1.用于检测肺动脉高压生物标志物CCL21的表达和/或蛋白水平的试剂在制备用于确定受试者是否患有肺动脉高压的试剂盒中的用途，包括

a)提供获自怀疑患有肺动脉高压的受试者的生物样品；

b)分析生物样品中CCL21表达和/或CCL21蛋白的水平；和

其中，与基线值相比，统计学显著提高的CCL21表达和/或CCL21蛋白的量指示肺动脉高压。

2.根据权利要求1的用途，其中分析步骤包括分析生物样品中CCL21表达的核酸序列。

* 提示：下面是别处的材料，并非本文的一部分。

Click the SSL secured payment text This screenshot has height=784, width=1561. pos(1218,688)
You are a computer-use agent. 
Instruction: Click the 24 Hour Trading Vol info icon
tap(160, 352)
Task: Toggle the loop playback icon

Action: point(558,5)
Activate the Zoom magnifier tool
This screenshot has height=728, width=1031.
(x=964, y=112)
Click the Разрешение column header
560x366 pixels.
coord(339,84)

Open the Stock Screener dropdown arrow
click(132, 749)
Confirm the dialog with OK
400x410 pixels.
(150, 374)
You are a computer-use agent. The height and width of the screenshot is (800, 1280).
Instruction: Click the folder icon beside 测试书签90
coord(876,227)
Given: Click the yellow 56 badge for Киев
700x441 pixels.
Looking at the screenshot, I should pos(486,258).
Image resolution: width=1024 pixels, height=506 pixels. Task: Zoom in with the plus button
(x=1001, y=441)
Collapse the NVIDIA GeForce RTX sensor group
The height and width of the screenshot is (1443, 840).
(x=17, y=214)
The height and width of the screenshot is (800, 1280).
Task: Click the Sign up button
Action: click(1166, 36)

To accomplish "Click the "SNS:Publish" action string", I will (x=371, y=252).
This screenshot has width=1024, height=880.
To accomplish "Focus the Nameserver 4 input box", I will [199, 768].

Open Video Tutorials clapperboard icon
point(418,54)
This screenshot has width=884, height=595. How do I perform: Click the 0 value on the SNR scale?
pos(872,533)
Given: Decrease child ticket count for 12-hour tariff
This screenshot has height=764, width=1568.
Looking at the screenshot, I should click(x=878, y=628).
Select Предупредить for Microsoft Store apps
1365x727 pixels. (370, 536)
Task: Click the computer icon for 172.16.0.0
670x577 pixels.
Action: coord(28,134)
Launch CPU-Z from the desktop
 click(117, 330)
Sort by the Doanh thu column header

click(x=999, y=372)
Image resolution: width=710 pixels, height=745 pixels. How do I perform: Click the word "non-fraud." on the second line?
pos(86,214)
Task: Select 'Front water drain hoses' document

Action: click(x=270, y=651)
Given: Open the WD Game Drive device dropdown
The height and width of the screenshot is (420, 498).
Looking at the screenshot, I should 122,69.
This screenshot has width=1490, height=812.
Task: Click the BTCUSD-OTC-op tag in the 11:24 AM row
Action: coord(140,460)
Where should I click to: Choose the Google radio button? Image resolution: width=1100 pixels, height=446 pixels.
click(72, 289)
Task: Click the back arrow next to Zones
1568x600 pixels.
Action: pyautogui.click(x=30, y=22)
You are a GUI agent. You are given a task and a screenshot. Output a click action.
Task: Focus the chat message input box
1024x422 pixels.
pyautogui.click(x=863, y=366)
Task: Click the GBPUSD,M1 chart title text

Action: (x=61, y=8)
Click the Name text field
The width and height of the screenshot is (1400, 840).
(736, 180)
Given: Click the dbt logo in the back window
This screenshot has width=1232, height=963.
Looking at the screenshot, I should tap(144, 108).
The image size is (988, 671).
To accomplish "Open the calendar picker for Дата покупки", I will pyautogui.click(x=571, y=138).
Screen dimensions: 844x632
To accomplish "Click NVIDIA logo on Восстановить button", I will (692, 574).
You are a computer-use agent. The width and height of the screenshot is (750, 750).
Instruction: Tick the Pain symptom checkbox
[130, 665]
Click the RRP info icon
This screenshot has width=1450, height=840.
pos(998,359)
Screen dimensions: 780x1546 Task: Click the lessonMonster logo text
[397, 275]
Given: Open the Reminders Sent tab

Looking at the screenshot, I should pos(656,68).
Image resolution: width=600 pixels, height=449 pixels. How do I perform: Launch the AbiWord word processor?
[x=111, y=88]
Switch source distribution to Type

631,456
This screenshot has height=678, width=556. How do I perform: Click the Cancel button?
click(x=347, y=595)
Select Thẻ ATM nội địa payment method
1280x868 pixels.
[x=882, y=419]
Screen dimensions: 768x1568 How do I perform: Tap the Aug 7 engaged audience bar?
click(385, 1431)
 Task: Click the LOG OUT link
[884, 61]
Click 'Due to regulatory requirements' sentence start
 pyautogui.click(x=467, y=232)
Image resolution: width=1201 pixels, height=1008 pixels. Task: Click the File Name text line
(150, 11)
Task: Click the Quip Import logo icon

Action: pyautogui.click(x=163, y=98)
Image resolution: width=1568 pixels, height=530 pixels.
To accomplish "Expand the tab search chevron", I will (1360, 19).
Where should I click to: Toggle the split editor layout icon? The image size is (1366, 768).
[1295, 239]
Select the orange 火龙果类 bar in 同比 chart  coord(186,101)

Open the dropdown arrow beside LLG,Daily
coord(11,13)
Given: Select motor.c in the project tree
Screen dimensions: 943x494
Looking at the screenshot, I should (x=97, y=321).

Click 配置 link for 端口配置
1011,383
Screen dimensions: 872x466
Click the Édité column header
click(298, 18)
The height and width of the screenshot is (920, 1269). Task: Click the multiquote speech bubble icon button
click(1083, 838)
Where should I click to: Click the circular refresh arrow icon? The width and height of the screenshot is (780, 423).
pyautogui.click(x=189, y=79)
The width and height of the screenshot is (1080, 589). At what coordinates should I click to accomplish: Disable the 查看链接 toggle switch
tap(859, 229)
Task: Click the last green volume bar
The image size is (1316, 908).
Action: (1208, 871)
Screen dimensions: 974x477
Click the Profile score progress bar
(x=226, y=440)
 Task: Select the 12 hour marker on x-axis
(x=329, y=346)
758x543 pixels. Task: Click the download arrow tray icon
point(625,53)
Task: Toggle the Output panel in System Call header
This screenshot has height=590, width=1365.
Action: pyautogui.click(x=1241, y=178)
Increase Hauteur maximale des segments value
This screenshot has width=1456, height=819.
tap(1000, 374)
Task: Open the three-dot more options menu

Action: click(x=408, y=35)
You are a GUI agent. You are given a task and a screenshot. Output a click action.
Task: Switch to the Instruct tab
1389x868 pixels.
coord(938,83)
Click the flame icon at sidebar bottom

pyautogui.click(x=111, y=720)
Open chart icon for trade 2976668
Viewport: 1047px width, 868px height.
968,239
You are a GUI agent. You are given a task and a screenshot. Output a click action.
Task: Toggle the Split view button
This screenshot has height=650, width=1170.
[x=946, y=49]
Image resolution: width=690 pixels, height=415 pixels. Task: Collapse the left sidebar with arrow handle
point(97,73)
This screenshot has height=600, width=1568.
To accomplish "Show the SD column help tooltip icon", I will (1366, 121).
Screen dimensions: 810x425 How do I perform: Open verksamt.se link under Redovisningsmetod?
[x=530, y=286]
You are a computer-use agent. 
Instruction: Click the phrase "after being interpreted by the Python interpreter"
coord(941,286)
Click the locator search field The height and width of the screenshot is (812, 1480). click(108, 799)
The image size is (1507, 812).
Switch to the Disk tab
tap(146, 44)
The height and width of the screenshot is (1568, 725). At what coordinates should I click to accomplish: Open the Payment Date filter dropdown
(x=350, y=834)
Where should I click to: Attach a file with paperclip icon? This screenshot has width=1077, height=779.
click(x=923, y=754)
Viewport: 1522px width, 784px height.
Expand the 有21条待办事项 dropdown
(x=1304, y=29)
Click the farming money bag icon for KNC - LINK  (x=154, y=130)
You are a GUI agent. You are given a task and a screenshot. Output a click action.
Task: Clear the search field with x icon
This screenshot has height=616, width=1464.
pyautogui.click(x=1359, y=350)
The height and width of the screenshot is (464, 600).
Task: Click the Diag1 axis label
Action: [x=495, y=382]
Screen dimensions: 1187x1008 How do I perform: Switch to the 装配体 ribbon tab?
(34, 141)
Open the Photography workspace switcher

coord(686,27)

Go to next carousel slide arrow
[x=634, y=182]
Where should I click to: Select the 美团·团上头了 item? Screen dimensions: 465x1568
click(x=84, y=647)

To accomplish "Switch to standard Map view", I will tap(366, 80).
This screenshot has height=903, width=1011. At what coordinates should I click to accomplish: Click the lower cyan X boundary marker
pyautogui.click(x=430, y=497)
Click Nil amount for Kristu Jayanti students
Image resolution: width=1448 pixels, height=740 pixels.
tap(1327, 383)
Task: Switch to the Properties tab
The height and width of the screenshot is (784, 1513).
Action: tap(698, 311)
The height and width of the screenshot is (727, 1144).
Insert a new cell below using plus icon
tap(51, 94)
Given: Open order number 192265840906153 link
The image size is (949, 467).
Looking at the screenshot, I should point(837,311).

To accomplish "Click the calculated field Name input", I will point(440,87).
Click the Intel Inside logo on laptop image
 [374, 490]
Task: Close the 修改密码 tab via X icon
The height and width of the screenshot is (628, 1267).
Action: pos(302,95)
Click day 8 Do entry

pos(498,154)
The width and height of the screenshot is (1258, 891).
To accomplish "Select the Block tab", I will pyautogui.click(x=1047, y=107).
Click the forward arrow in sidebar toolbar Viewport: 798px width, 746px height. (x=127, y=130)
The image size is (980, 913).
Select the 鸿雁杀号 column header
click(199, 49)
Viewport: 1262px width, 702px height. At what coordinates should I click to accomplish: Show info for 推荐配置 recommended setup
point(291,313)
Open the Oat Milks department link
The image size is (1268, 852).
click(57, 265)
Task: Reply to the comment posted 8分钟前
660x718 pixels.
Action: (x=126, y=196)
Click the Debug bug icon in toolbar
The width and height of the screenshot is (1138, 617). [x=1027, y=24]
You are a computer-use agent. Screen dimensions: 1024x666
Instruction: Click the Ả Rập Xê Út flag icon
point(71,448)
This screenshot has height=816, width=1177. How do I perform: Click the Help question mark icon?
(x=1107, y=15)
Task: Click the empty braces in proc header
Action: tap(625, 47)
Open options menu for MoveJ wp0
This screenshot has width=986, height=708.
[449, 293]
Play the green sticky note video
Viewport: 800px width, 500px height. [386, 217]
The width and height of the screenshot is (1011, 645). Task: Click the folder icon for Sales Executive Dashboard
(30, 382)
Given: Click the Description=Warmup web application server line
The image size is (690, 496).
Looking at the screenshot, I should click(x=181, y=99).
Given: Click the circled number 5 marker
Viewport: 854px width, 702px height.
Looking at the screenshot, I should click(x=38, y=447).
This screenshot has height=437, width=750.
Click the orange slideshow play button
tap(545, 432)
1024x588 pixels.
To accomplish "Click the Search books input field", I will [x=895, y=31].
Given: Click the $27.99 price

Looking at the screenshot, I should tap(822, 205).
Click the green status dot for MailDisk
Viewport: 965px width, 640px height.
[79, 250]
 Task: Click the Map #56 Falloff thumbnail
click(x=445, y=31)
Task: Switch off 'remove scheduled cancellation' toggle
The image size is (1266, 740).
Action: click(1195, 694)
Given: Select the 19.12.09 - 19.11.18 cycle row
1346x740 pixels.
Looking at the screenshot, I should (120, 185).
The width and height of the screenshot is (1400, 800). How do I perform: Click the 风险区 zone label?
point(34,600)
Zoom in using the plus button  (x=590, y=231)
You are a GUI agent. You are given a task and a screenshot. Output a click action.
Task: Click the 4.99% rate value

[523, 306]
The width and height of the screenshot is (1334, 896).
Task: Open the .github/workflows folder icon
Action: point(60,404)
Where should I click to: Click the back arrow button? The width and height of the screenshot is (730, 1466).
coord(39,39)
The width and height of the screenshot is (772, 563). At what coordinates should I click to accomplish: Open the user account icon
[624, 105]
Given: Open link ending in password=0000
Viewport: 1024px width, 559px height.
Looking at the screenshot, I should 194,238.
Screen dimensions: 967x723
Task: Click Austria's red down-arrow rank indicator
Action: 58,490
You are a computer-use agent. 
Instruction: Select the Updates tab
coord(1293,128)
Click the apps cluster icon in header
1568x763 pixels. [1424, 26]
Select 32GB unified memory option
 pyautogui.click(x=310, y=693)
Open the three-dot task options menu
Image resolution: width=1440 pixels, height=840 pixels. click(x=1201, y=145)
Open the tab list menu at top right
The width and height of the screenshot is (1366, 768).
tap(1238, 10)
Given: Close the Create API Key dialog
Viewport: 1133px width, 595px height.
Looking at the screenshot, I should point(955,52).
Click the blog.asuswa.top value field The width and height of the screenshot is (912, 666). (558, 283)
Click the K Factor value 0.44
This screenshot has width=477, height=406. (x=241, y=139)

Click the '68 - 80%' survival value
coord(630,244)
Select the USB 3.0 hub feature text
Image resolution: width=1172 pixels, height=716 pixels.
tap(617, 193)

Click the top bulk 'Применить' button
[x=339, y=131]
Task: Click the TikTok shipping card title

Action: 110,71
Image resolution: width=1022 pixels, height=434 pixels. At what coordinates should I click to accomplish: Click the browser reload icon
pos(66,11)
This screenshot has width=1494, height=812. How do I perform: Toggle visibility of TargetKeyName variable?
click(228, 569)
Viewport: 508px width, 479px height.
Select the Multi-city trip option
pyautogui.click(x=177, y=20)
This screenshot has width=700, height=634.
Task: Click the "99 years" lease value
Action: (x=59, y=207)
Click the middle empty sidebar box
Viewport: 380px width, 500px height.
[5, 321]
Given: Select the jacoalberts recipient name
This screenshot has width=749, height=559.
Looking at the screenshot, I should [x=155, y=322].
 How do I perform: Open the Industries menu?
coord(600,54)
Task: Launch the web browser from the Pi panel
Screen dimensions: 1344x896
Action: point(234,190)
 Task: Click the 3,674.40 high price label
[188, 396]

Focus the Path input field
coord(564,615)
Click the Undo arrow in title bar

3.根据权利要求2的用途，其中所述核酸选自CCL21核糖核酸(RNA)或其片段和互补的脱氧核糖核酸(cDNA)或其片段。

4.权利要求1的用途，其中分析步骤包括分析生物样品中的CCL21蛋白或其片段。

5.权利要求1至4任一项的用途，其中生物样品选自血液、血清、血浆、尿液、唾液、粪便和组织样品。

6.根据权利要求1至4任一项的用途，其中分析步骤包括：选自Northern印迹分析、聚合酶链式反应(PCR)、基于TaqMan的检测、直接测序、动态等位基因特异性杂交、引物延伸试验、寡核苷酸连接酶试验、温度梯度凝胶电泳(TGGE)、高分辨率熔解分析、DNA错配-结合蛋白试验、毛细管电泳、Southern印迹、免疫试验、流式细胞术、Western印迹、HPLC和质谱的技术。

7.根据权利要求1至4任一项的用途，其中分析步骤包括逆转录聚合酶链式反应(RT-PCR)。

8.根据权利要求1至4任一项的用途，其中分析步骤包括变性高效液相色谱。

9.根据权利要求1至4任一项的用途，其中分析步骤包括免疫组织化学。

10.根据权利要求1至4任一项的用途，其中分析步骤包括ELISA。